### ASSIGNMENT
From the entries that follow, pick out all lines holding "will".

### Saved entries
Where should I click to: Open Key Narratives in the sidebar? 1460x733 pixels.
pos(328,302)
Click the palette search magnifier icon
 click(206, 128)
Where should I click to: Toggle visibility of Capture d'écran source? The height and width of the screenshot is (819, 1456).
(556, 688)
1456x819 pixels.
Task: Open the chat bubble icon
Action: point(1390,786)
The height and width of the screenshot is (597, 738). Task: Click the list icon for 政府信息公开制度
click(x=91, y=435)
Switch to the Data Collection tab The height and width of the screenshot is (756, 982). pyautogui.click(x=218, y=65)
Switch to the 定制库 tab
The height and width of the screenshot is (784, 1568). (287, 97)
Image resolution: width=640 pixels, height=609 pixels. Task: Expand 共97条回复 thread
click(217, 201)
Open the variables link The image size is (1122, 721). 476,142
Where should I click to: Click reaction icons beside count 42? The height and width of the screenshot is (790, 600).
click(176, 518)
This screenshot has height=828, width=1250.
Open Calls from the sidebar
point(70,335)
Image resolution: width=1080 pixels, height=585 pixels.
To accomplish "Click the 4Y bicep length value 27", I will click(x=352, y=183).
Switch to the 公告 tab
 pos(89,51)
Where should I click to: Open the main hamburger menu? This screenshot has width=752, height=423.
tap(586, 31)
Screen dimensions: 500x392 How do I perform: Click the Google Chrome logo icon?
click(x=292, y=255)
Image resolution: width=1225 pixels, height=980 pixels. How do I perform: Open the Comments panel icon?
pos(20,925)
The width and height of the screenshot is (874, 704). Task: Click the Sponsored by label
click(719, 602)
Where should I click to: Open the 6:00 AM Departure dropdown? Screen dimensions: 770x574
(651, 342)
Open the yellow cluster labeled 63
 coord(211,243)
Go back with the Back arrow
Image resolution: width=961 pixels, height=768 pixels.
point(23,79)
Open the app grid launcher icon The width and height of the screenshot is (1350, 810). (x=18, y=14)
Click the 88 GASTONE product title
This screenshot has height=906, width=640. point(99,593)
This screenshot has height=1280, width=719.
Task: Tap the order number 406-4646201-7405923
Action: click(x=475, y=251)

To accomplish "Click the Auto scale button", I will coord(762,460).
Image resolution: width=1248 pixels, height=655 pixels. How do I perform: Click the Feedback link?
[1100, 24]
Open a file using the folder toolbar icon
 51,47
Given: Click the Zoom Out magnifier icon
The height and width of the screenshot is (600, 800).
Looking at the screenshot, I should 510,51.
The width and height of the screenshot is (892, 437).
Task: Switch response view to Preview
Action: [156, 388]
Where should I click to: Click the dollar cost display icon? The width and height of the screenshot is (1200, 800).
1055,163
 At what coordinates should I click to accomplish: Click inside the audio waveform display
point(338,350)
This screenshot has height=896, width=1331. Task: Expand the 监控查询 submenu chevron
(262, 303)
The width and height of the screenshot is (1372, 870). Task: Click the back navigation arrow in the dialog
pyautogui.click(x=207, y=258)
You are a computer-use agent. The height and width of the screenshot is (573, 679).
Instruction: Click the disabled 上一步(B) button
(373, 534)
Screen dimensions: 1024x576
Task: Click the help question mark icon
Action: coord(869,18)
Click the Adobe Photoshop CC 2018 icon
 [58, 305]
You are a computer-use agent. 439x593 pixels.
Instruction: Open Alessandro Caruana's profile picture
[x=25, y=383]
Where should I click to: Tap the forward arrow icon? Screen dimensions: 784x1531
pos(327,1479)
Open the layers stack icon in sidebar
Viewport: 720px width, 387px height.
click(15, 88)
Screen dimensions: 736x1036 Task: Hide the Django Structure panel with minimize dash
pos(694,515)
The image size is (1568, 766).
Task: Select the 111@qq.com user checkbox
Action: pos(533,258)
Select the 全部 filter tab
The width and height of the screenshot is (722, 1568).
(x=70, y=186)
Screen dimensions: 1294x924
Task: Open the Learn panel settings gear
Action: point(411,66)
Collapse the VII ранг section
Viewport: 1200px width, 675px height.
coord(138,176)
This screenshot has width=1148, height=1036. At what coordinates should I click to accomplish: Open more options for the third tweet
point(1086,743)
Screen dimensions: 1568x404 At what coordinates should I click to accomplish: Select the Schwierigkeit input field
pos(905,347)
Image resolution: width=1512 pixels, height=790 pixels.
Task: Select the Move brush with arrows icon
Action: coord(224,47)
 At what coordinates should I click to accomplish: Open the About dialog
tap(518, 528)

### REPLY TO THE TASK
To accomplish "Click the 4Y bicep length value 27", I will click(x=352, y=183).
To accomplish "Click the Auto scale button", I will coord(762,460).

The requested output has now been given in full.